The answer should be each line of the records that contains the word "Sort"; please copy them all.

■ Collected data ■
------------------------
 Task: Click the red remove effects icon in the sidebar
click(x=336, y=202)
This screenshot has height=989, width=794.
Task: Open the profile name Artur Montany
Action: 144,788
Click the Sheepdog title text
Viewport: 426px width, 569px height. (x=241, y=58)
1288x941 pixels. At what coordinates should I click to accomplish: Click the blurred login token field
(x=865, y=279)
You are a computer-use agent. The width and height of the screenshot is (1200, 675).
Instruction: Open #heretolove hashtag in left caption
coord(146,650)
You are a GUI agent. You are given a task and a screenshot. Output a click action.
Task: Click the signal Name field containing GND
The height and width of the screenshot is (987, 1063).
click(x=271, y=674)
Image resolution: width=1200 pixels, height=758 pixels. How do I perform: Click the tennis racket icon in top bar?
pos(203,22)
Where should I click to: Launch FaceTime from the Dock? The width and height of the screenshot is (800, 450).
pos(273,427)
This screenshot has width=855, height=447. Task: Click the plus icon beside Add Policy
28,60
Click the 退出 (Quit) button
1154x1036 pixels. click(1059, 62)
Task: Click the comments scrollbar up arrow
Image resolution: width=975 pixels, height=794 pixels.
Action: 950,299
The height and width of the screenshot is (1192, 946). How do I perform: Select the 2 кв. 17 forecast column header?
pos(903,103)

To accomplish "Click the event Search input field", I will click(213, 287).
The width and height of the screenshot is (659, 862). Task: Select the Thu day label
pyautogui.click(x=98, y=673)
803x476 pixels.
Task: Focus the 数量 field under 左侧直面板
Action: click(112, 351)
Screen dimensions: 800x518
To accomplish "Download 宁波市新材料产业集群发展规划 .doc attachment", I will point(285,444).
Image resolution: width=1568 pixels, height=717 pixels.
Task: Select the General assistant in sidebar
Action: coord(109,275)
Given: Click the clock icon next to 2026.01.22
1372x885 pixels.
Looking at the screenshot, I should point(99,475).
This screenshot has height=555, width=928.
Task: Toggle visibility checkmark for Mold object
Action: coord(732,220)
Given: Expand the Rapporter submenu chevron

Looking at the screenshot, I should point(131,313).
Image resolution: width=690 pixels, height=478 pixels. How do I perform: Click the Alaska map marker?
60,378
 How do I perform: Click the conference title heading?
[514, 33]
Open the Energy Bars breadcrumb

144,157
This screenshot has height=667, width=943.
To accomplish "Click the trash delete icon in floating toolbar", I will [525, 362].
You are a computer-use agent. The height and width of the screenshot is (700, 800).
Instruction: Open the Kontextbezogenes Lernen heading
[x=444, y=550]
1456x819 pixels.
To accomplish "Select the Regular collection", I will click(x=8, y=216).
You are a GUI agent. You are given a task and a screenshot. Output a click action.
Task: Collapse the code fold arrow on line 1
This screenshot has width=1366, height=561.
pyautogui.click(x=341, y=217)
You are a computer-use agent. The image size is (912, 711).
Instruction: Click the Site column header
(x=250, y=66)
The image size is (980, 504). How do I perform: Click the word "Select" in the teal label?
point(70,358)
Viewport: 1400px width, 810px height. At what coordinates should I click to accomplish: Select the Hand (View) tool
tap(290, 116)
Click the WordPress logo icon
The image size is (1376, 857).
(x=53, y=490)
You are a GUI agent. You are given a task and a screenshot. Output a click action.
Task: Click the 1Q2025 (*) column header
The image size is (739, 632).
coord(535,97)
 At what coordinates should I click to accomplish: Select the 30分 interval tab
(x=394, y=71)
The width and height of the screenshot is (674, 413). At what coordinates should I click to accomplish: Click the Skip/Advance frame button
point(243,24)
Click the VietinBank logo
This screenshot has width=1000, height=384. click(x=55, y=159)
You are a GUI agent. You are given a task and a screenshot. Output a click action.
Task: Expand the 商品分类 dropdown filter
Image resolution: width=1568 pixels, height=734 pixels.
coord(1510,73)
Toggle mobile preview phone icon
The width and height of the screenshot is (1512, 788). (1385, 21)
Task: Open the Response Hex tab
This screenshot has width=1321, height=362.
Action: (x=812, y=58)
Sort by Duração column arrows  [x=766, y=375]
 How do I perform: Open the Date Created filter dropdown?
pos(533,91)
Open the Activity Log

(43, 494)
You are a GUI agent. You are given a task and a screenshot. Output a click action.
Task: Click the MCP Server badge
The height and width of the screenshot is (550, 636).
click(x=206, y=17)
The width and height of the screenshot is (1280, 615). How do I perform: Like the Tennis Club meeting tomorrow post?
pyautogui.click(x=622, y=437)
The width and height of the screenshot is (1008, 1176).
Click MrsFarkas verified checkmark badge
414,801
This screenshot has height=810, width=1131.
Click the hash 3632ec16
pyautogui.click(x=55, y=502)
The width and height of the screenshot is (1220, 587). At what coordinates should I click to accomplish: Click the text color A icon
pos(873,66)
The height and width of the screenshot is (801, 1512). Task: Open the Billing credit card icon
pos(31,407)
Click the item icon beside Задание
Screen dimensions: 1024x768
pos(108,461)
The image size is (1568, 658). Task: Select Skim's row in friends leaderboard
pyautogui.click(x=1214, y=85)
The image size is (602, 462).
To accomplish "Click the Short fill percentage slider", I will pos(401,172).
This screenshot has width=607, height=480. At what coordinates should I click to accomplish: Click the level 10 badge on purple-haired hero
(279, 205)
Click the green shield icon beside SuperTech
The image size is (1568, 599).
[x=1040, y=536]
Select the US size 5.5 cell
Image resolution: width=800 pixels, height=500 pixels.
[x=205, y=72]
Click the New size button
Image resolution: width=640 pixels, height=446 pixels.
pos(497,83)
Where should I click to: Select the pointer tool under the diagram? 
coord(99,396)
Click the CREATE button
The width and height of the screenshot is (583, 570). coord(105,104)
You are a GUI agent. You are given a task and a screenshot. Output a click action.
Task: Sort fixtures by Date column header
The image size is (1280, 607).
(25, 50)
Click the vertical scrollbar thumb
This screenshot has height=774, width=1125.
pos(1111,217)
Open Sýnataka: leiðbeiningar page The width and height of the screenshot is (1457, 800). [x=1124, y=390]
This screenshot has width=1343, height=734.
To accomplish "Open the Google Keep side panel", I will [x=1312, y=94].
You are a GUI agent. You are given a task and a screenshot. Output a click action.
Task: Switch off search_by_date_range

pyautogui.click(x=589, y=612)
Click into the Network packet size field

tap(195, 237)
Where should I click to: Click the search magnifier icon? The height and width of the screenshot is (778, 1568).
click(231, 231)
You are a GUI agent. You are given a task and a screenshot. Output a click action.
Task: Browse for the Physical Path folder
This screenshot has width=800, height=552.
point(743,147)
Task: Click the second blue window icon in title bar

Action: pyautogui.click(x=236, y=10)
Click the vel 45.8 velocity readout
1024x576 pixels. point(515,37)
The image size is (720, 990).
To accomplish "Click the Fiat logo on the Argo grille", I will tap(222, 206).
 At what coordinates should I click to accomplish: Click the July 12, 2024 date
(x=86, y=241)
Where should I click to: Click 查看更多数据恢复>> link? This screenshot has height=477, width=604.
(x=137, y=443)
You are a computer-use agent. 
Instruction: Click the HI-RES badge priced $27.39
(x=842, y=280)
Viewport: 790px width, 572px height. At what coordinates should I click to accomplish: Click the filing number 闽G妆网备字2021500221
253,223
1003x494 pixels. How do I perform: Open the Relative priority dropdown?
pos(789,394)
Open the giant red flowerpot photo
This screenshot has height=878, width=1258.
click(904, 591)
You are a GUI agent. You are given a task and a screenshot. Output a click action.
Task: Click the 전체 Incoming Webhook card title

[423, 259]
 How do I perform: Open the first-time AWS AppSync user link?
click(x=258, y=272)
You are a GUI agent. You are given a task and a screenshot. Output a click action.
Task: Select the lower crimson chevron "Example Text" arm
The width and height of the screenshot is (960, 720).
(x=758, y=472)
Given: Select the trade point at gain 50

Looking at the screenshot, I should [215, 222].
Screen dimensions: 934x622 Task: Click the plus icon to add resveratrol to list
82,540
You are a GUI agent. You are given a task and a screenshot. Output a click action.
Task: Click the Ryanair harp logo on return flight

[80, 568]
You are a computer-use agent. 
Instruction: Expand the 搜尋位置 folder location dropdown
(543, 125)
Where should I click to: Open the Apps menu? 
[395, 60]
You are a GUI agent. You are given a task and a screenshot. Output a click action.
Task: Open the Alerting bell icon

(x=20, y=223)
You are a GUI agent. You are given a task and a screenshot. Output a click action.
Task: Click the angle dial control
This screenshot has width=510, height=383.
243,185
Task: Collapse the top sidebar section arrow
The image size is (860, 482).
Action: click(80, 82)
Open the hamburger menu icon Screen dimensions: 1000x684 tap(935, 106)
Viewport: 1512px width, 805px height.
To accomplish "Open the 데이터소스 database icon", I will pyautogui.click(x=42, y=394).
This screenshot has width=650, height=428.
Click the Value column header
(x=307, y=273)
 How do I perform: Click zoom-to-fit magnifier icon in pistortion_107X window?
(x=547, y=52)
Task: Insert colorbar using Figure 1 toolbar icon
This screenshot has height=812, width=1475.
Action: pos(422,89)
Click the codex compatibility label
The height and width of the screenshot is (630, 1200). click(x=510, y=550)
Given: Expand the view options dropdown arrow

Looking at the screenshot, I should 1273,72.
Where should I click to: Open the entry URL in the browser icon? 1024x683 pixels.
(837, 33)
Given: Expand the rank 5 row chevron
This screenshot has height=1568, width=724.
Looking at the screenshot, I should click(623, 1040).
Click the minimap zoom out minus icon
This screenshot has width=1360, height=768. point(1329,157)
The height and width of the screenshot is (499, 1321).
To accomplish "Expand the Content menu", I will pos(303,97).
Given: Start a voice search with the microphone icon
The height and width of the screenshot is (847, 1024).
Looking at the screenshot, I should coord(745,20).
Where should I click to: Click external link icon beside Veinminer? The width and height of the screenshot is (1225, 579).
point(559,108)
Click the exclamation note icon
------------------------
■ Your solution ■
Sort by Duração column arrows  [x=766, y=375]
Task: Sort fixtures by Date column header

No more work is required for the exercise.